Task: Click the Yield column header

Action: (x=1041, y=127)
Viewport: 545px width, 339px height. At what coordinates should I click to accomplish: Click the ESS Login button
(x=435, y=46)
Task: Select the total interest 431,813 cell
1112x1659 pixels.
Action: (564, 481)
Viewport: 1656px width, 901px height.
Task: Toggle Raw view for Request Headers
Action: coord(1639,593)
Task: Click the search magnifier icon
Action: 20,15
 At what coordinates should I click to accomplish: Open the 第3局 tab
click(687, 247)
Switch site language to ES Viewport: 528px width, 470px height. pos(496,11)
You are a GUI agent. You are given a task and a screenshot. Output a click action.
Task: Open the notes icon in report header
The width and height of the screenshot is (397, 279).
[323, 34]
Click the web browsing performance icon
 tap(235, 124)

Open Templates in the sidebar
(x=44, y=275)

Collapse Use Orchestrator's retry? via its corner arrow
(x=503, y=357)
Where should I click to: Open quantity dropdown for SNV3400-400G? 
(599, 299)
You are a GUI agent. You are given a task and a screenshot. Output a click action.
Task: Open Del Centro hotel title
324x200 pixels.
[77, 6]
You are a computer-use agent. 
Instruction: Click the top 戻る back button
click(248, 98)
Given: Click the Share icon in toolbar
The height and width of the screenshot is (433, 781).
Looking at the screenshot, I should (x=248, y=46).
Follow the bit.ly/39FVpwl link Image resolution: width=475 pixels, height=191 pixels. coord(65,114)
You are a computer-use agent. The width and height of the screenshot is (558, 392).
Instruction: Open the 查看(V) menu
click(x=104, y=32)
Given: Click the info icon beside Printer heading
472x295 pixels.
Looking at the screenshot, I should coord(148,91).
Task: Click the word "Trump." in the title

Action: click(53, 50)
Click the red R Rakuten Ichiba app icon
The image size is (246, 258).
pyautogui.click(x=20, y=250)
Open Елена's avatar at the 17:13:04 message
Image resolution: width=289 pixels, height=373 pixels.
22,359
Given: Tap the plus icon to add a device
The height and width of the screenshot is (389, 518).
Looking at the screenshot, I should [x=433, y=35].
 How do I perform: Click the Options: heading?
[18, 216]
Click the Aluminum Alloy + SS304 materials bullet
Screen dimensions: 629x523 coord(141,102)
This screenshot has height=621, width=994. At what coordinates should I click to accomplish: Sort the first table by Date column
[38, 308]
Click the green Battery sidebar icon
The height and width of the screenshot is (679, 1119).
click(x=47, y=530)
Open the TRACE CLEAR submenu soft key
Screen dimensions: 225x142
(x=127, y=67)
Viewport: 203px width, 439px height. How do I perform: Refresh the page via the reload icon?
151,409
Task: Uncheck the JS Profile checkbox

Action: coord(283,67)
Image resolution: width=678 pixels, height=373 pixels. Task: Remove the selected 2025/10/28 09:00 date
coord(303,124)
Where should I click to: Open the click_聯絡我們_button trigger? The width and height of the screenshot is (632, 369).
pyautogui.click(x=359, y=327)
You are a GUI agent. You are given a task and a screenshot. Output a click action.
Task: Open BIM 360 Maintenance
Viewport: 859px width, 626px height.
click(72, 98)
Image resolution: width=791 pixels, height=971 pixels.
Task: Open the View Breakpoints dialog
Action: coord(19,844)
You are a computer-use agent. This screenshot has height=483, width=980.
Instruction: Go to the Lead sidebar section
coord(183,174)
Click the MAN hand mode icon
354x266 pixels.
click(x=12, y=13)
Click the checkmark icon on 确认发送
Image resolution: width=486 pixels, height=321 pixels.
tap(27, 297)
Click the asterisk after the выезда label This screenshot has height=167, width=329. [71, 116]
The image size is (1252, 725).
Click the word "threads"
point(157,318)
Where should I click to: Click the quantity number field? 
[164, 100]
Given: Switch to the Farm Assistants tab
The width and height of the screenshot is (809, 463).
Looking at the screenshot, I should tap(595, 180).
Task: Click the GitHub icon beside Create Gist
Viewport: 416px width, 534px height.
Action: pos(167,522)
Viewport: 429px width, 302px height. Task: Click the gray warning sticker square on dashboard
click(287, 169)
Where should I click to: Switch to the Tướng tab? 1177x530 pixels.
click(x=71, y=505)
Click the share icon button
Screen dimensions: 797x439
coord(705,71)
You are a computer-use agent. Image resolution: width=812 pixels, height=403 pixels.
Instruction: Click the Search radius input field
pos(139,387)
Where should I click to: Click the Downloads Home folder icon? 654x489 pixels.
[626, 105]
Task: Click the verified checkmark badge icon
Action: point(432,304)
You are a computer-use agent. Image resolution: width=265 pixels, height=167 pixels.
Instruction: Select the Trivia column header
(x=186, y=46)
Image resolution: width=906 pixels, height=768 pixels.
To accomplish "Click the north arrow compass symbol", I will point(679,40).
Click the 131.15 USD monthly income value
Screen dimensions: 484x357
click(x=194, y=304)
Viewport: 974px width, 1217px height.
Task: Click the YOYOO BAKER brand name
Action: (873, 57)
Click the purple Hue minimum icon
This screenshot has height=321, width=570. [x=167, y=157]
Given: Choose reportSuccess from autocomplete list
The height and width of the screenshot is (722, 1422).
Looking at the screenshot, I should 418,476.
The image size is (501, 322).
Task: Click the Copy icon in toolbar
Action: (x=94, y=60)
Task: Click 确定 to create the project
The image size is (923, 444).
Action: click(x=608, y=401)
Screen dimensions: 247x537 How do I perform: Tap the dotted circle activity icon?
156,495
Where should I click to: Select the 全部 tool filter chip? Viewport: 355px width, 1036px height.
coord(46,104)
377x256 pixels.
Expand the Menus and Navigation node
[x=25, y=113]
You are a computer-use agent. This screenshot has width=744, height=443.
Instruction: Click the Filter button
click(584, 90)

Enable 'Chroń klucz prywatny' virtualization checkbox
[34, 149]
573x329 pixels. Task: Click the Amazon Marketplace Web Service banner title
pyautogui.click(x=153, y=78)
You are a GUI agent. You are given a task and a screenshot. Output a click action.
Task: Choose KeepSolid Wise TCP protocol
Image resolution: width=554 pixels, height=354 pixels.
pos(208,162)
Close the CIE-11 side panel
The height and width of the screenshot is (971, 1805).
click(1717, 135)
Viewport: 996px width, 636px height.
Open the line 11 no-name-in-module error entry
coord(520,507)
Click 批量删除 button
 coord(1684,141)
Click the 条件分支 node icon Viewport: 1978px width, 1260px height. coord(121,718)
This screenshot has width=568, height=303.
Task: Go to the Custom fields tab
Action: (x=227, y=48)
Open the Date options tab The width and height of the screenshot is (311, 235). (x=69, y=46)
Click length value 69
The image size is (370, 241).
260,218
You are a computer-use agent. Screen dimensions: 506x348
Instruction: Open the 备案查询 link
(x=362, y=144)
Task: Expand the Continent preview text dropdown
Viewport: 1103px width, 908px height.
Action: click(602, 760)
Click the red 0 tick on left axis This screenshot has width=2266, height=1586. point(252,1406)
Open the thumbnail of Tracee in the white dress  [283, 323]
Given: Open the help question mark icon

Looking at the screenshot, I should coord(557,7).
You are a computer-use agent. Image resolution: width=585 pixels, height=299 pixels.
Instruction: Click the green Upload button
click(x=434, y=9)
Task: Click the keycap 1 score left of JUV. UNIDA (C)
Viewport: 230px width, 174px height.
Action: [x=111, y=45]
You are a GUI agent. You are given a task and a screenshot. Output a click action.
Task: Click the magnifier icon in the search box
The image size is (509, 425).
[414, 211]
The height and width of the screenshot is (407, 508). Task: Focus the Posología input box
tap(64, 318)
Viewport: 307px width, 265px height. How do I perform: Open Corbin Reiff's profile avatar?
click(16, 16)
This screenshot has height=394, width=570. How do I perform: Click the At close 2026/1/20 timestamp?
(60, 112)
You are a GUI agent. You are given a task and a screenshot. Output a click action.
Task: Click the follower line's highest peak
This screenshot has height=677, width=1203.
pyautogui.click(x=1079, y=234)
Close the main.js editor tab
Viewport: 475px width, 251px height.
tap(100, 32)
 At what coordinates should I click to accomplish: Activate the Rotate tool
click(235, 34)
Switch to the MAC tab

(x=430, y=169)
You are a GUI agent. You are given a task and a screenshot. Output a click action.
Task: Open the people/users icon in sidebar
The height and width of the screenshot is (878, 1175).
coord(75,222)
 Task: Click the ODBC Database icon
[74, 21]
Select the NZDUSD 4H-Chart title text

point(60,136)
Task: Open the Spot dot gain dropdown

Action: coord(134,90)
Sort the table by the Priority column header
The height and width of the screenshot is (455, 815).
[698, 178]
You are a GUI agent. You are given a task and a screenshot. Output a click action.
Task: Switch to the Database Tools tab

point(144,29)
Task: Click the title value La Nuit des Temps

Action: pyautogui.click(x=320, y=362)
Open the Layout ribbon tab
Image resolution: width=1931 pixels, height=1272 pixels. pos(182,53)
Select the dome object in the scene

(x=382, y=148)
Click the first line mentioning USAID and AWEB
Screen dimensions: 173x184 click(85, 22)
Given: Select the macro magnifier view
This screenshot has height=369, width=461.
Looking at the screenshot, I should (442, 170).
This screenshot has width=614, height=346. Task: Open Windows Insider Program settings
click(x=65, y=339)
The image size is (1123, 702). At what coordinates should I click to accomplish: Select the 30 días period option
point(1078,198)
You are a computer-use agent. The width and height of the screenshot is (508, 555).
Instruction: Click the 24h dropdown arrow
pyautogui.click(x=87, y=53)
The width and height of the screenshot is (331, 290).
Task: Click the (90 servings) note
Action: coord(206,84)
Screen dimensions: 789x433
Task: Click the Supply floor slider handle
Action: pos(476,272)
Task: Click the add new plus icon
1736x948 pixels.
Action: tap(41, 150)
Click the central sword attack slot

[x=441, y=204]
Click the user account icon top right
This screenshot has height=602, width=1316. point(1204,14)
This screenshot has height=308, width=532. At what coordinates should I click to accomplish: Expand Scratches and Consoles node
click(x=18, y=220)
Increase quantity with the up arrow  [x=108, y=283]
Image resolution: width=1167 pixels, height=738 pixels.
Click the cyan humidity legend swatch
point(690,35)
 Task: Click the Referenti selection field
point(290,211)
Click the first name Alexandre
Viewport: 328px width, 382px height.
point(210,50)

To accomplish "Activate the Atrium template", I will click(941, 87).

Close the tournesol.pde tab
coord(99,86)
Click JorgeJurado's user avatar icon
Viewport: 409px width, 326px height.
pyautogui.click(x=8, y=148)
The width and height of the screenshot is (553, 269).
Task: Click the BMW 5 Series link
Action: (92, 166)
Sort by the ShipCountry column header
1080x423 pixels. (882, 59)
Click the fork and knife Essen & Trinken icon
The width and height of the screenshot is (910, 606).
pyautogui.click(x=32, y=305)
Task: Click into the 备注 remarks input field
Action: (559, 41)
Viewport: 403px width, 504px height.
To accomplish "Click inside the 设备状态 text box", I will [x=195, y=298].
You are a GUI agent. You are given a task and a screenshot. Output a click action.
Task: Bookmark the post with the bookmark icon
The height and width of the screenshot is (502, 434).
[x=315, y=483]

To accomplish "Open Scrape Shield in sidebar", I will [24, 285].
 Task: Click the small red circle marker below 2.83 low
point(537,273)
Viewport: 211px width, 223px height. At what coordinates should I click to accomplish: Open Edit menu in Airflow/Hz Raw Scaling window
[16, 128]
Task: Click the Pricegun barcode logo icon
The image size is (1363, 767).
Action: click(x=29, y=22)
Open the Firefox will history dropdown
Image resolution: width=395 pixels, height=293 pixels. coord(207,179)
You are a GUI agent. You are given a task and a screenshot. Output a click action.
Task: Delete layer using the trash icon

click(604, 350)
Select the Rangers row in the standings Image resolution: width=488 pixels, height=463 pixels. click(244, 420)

__What is asked__:
Rescale the stretch of the listing from the line containing "Screen dimensions: 247x537" through the line containing "pyautogui.click(x=153, y=78)". Write out every line again, requests included, with each click coordinate in the answers multiplied by 1.25 and rounded to a whole number, halves rounding up.

__Response to this exercise__:
Screen dimensions: 247x537 How do I perform: Tap the dotted circle activity icon?
195,619
Where should I click to: Select the 全部 tool filter chip? Viewport: 355px width, 1036px height.
coord(58,130)
377x256 pixels.
Expand the Menus and Navigation node
[x=31, y=141]
You are a computer-use agent. This screenshot has width=744, height=443.
Instruction: Click the Filter button
click(730, 113)

Enable 'Chroń klucz prywatny' virtualization checkbox
[43, 186]
573x329 pixels. Task: Click the Amazon Marketplace Web Service banner title
pyautogui.click(x=191, y=98)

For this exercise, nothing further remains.